**AIM OF THE TASK:** Where the records below show a line containing "Task: Click the blue Assigned legend swatch", start copying; end with the line containing "1200x730 pixels.", and copy it too.

(Dataset entries)
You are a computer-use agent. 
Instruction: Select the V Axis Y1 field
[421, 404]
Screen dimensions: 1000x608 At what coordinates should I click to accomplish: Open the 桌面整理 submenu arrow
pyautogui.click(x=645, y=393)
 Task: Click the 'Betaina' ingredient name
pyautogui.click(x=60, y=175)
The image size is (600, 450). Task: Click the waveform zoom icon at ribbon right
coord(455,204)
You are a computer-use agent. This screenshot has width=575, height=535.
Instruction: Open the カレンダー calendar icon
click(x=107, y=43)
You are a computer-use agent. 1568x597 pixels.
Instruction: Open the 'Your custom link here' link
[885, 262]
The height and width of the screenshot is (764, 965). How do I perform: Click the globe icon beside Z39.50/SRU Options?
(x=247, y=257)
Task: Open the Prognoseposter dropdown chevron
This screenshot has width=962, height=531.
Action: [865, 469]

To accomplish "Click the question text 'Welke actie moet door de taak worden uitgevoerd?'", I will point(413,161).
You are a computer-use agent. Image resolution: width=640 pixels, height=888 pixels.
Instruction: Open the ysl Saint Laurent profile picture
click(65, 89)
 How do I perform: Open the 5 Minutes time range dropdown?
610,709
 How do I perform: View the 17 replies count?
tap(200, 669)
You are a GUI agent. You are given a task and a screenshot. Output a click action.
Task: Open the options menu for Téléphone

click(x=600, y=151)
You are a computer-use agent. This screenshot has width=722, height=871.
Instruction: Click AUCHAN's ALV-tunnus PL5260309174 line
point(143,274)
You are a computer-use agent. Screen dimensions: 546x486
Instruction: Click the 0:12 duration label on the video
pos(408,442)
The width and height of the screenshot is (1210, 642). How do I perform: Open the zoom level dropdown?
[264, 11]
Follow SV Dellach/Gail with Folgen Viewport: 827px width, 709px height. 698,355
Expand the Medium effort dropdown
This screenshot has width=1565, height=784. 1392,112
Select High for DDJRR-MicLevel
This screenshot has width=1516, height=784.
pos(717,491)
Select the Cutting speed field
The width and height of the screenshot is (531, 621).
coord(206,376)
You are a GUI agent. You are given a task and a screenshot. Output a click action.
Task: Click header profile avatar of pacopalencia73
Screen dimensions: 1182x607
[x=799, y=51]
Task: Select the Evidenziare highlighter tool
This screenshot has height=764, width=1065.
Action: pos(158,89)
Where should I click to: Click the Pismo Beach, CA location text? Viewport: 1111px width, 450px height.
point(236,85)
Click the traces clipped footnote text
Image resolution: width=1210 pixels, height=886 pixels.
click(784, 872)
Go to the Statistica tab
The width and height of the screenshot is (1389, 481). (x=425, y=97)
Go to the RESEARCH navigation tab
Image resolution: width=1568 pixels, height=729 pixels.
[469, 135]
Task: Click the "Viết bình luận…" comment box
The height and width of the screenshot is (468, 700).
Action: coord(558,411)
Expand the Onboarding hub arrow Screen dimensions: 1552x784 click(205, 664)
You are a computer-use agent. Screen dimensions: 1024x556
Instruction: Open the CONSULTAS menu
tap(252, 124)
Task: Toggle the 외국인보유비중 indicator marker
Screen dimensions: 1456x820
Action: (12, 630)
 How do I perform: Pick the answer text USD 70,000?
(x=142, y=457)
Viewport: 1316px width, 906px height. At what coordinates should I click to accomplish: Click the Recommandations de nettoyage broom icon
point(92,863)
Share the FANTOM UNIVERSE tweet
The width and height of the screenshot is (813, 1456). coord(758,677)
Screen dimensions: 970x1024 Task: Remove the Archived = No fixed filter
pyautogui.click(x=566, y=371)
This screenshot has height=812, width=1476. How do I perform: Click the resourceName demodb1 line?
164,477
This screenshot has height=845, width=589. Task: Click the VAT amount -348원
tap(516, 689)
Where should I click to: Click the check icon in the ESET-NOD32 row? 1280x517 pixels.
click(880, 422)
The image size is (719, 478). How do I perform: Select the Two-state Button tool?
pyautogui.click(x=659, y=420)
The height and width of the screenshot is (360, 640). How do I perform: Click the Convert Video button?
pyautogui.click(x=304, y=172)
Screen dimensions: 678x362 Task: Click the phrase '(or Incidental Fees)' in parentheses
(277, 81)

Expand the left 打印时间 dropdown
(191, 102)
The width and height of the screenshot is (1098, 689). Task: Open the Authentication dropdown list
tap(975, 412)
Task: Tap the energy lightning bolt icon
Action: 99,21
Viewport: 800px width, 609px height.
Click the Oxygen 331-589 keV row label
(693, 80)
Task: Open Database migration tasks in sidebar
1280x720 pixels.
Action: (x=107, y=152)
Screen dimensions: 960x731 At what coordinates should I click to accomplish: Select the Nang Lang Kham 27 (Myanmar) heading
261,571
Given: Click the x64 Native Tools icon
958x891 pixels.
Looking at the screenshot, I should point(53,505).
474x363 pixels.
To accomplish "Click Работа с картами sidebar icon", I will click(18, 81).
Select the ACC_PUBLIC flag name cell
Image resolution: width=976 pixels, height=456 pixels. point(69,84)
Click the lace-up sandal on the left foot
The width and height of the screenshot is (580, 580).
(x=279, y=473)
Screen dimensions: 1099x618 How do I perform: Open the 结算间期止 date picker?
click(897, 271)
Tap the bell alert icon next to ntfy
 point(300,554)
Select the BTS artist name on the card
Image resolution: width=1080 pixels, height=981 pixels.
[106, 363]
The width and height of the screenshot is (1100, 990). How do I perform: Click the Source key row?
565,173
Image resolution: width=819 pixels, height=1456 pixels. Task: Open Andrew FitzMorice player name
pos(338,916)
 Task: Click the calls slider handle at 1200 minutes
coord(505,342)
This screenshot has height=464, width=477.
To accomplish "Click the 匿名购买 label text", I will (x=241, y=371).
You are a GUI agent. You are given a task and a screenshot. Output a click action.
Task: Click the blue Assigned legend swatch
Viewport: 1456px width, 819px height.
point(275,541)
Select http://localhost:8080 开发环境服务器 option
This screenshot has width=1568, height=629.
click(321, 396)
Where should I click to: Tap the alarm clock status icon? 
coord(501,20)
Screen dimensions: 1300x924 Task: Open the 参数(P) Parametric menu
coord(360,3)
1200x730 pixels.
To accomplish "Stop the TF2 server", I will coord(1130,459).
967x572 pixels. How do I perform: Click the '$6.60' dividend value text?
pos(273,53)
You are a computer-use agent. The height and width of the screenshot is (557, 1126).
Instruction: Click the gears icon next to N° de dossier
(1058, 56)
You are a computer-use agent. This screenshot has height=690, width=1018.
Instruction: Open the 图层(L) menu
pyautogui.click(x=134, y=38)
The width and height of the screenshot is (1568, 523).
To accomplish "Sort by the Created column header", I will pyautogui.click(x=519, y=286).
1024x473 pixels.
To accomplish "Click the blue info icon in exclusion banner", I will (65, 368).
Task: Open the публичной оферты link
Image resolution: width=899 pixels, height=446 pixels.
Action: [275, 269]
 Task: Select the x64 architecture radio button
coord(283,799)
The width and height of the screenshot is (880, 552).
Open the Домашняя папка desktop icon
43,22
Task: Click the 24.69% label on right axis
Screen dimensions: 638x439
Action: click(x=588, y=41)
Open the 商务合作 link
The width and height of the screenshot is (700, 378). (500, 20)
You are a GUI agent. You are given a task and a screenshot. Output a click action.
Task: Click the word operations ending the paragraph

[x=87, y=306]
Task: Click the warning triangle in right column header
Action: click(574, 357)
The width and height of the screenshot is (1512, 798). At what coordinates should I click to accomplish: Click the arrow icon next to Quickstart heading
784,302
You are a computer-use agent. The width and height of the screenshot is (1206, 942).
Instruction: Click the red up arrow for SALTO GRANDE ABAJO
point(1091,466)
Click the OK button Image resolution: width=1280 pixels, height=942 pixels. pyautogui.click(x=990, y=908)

**RESULT:**
Task: Click the blue Assigned legend swatch
Viewport: 1456px width, 819px height.
point(275,541)
Select http://localhost:8080 开发环境服务器 option
This screenshot has width=1568, height=629.
click(321, 396)
Where should I click to: Tap the alarm clock status icon? 
coord(501,20)
Screen dimensions: 1300x924 Task: Open the 参数(P) Parametric menu
coord(360,3)
1200x730 pixels.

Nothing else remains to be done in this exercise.